The Fed Chair admitted that high inflation is concerning and will likely last well into next year while still maintaining the word transitory.

“Inflation in the medium-term … is our job. The level of inflation that we have right now is not consistent with price stability,” he said. “For us, transitory has meant that it won’t leave behind permanent or persistently higher inflation … We acknowledge uncertainty around transitory.”

Powell also noted that the word “transitory” has attracted a lot of attention and could be distracting from the Fed’s overall message.

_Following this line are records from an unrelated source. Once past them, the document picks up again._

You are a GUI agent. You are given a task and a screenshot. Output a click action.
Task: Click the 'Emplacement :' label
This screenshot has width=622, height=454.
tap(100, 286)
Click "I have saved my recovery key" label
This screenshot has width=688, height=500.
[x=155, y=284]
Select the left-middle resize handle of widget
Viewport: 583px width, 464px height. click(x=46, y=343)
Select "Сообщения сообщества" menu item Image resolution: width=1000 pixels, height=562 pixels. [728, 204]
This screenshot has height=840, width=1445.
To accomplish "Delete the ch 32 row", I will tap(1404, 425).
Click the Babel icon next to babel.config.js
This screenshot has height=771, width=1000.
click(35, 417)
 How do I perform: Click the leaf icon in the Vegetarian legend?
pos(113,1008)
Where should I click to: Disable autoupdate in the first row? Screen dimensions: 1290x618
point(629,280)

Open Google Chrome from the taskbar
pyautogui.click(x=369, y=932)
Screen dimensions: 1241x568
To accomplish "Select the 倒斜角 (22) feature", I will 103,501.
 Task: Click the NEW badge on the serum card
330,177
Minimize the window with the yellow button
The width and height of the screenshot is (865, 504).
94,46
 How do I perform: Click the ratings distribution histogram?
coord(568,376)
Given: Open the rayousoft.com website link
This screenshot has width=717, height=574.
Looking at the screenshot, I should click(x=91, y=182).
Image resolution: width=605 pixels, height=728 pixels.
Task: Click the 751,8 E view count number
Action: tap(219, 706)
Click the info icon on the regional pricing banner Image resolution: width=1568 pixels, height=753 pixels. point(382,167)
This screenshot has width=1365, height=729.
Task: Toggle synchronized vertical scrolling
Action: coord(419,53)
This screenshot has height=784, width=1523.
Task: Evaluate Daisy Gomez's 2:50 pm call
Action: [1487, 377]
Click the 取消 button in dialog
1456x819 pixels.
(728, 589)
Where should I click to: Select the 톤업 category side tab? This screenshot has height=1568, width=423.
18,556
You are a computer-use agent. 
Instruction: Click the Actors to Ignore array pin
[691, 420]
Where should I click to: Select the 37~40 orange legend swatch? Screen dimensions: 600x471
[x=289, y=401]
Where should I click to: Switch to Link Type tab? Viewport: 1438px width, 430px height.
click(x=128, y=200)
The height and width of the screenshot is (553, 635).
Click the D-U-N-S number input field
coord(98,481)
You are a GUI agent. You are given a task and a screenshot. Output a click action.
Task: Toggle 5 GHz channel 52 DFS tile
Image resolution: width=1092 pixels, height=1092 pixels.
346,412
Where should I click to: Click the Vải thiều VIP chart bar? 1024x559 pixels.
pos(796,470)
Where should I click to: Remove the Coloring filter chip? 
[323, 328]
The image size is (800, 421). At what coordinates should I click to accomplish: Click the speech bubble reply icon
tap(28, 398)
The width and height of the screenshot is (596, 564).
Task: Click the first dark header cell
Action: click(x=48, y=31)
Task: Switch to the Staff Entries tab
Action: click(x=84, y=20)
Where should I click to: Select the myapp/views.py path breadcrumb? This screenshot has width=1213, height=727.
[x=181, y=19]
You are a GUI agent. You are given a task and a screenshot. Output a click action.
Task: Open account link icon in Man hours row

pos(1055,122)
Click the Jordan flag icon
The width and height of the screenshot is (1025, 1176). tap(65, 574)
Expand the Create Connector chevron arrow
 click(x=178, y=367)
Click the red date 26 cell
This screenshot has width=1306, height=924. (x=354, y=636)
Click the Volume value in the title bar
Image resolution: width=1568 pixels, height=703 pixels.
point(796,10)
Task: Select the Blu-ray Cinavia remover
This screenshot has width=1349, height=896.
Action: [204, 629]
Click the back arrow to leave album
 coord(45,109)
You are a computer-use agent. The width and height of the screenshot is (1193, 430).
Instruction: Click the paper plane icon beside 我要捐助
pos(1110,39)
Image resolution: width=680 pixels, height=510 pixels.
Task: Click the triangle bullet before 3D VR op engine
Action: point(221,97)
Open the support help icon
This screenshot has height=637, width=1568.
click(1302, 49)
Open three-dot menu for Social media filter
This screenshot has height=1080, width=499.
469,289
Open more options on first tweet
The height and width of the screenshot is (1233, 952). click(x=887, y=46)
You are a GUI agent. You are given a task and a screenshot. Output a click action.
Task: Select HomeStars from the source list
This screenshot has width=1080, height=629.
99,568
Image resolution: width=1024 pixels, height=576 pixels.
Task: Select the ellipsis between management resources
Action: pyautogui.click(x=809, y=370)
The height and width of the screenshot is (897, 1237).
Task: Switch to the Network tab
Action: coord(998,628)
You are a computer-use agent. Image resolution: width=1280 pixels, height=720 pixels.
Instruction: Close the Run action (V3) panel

“We try to focus on what we can control. The focus of this meeting is on tapering and not raising rates. There’s still ground to cover to reach maximum employment,” he described. “Our baseline expectation is that supply shortages and elevated inflation will persist well into next year. As bottlenecks resolve … inflation should move down by the second or third quarter of next year.”

Powell sounded sympathetic when addressing concerns over rising prices, putting the blame on supply constraints. “We understand the difficulties high inflation poses. Our tools cannot ease supply constraints. We continue to believe our economy adjusts to supply-demand imbalances and inflation adjusts to 2%. But the timing is highly uncertain,” he said.

The Fed Chair is also not ruling out achieving full employment by the middle of next year, which could open the door to interest rate hikes.

Earlier on Wednesday, the Fed announced that it would start to wind down its monthly asset purchases in November at a pace of $15 billion per month, citing substantial further progress made.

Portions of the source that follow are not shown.